Primitive wild goats put on rare breed list

A Cheviot goat on the hillsImage source, PA Media
Image caption,

Only 86 female Cheviot goats produced offspring last year

  • Published

Goats living in a wild herd in the UK have been added to a watchlist of rare breeds.

The Cheviot goat population - estimated at just 450 - centres on a group in the Cheviot Hills in Northumberland.

It is considered an "authentic remnant" of Britain's original primitive goats and has now been added to the Rare Breeds Survival Trust (RBST) watchlist to support its conservation.

Of the estimated 450 Cheviot goats left - including those held by private breeders and for grazing schemes - only 86 females produced offspring in 2023, the RBST said.

According to legend, the goats of the Cheviot Hills originated when the monks of Lindisfarne abandoned their monastery in 875AD.

As they herded their livestock along the way, the goats were too feisty to control and were left to roam in the area, the charity said.

Image source, Getty Images
Image caption,

According to a legend, the goats were left behind when Lindisfarne's monastery was abandoned

Found in College Valley, Newton Tors and Yeavering Bell, the College Valley Cheviots are left as a completely wild herd with minimal intervention.

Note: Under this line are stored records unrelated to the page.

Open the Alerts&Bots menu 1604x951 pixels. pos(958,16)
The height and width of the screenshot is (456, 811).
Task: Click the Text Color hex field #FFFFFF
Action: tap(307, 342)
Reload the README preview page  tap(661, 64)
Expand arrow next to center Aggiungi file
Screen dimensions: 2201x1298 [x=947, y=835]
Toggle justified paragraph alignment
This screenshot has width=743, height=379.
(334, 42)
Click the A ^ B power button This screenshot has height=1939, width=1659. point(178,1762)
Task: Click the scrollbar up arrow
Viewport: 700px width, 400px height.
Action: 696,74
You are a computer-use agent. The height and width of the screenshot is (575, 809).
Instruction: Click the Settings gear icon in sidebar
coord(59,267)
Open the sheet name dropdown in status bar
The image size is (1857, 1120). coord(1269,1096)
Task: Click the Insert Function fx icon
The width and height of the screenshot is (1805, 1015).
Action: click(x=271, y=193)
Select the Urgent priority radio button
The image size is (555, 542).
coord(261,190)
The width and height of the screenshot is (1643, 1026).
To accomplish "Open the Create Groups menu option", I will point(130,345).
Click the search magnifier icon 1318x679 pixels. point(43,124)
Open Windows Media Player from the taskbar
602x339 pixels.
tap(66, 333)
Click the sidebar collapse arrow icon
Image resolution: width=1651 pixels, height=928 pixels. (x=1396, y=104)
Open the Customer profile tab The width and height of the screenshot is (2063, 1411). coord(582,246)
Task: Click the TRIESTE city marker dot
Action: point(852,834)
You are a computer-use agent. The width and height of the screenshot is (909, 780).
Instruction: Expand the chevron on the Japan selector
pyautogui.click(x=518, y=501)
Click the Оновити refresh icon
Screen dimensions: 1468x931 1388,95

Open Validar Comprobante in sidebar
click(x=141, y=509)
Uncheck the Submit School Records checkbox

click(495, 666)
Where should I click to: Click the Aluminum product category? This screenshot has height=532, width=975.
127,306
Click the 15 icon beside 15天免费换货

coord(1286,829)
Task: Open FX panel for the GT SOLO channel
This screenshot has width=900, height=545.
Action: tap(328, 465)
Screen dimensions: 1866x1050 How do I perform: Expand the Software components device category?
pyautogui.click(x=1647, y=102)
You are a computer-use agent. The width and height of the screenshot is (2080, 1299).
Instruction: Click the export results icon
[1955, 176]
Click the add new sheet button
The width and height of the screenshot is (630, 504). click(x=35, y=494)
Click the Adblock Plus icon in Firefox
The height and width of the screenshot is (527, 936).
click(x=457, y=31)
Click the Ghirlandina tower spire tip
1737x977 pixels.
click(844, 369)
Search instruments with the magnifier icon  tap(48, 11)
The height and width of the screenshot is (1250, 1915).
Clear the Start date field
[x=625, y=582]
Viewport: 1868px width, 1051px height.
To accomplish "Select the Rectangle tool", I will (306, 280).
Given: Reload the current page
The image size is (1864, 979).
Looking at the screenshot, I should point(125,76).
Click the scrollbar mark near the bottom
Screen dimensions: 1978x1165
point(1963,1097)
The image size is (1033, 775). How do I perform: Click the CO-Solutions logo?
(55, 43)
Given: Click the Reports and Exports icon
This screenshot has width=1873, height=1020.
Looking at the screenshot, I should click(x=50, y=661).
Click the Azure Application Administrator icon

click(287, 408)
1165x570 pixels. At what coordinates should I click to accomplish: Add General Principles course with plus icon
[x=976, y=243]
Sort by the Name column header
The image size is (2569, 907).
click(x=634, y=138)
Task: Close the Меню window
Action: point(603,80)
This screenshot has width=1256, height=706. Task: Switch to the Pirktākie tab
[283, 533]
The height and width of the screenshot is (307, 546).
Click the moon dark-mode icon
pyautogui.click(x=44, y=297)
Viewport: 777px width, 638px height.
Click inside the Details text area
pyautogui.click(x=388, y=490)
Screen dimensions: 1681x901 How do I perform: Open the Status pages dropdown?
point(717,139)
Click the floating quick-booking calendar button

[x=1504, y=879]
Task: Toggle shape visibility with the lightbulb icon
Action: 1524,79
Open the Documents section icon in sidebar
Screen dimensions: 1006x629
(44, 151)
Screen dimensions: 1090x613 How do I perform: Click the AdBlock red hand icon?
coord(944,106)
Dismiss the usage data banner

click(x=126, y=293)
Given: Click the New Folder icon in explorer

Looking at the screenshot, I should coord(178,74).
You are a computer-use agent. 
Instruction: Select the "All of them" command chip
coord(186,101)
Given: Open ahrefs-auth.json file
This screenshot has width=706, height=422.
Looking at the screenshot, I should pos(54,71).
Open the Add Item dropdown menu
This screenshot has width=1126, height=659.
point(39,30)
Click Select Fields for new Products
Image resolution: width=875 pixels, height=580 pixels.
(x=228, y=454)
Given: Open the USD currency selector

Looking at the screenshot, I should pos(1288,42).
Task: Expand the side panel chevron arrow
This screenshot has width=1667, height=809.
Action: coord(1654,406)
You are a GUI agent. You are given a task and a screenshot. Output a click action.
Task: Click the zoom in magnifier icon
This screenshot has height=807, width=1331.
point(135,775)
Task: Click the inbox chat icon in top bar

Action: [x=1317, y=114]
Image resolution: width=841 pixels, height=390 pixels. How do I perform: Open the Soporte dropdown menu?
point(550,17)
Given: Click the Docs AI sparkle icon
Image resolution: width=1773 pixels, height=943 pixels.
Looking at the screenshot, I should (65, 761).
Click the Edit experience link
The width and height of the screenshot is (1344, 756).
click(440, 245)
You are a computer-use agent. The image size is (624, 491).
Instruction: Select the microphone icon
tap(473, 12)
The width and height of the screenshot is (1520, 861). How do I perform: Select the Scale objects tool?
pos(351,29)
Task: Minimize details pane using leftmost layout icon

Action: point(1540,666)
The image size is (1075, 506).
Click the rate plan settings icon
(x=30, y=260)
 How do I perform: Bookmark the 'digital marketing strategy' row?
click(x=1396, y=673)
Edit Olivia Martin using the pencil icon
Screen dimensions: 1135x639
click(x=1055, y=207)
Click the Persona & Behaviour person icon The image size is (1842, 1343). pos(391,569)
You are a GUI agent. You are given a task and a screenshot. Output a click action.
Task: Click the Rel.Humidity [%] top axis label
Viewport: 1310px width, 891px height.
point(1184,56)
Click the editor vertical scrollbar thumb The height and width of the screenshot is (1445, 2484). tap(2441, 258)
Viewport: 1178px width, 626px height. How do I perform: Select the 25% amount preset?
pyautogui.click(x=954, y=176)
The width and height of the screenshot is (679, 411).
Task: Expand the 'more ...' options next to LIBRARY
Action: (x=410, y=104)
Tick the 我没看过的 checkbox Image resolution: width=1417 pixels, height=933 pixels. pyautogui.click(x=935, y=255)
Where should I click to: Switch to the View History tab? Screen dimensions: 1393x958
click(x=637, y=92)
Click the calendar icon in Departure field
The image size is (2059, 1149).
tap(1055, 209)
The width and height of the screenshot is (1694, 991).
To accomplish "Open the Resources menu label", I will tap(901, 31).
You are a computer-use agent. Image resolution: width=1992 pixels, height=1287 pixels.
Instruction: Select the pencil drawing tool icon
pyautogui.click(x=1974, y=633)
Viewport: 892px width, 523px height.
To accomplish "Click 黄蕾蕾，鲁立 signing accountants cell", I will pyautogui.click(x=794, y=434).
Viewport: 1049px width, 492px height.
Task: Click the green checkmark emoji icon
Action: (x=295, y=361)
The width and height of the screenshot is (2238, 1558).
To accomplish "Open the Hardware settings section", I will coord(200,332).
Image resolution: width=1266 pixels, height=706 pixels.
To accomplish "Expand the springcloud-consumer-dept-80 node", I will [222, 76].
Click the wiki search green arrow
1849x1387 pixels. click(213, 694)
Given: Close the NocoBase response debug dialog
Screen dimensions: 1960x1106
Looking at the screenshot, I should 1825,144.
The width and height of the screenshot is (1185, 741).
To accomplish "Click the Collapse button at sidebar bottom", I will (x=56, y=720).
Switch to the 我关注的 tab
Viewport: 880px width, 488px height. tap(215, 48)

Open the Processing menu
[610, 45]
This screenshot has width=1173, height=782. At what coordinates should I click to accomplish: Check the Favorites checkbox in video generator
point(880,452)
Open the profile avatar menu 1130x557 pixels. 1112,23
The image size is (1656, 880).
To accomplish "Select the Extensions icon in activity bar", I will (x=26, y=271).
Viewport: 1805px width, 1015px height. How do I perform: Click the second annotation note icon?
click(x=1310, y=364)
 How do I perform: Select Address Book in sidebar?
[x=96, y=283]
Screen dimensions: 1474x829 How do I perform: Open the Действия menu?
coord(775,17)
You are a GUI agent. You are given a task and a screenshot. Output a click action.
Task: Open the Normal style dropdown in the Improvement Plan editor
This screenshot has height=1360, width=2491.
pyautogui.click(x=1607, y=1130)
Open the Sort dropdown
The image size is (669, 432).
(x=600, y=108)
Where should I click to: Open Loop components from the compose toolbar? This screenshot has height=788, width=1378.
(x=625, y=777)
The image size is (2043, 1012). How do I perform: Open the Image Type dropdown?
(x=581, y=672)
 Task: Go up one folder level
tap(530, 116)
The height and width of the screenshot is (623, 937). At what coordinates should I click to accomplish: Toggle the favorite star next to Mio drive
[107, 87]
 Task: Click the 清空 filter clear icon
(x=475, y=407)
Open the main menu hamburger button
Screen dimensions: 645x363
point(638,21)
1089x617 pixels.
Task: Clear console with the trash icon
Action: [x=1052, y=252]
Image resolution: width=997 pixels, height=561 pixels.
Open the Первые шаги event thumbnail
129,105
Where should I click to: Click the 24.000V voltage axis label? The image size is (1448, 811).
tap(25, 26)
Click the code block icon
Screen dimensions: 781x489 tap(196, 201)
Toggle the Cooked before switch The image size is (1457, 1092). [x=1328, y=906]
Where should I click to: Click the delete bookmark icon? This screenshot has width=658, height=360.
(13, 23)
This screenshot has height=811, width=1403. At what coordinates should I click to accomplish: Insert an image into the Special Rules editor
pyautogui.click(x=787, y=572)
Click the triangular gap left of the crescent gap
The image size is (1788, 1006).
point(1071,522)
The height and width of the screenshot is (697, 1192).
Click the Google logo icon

Christopher Price, chief executive of the RBST, said: "They are a crucial link to the UK's original primitive goats that were so relied upon by generation after generation, from the Bronze and Iron Ages, through medieval times and up to the smallholders of the 19th and early 20th centuries."

He added that without the isolated feral College Valley Cheviot herd, these genetics would have been lost "irretrievably".

Image source, PA Media
Image caption,

The Rare Breeds Survival Trust said there are only 450 Cheviot goats in the UK

The Cheviot is considered excellent for conservation grazing - the practice of using livestock to graze land in ways that specifically support wildlife and habitats.

Shirley Goodyer, from the British Primitive Goat Research Group, said: "We have been striving for a long time to maintain the genetic integrity of this historically well-documented herd which displays all the phenotypic characteristics expected of our ancient British Primitive goat."